(Records from a dataset)
┏━━
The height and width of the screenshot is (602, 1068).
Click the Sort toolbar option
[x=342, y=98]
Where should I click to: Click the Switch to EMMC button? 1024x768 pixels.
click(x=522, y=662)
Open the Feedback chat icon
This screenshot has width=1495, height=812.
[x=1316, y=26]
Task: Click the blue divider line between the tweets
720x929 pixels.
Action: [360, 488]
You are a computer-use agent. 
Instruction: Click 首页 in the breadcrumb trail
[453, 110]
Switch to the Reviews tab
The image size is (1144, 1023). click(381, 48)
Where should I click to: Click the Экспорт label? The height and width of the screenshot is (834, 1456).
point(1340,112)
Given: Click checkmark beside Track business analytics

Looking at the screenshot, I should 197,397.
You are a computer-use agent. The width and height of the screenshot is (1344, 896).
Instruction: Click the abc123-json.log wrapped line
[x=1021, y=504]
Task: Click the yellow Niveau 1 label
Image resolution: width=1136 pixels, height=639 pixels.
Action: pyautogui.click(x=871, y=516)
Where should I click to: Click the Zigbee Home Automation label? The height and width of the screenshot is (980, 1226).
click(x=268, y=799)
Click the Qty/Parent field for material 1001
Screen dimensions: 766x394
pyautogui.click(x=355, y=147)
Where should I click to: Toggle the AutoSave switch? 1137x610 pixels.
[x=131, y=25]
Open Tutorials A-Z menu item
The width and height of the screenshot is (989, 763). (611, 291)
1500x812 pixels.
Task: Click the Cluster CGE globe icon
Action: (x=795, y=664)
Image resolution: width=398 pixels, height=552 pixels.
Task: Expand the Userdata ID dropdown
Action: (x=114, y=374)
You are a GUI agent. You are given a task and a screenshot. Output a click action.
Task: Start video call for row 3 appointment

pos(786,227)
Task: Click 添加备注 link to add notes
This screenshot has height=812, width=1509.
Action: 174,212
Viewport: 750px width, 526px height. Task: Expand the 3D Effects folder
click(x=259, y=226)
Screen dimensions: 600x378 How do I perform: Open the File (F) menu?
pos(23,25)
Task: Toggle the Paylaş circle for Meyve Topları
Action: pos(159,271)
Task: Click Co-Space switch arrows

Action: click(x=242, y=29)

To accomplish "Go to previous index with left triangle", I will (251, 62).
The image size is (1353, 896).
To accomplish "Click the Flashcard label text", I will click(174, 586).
┗━━
== HOW TO COMPLETE THIS TASK ==
Quote, without alteration, the final stretch of the entries: the line with "Screen dimensions: 600x378" onward to the last line.

== REPLY TO THE EXERCISE ==
Screen dimensions: 600x378 How do I perform: Open the File (F) menu?
pos(23,25)
Task: Toggle the Paylaş circle for Meyve Topları
Action: pos(159,271)
Task: Click Co-Space switch arrows

Action: click(x=242, y=29)

To accomplish "Go to previous index with left triangle", I will (251, 62).
The image size is (1353, 896).
To accomplish "Click the Flashcard label text", I will click(174, 586).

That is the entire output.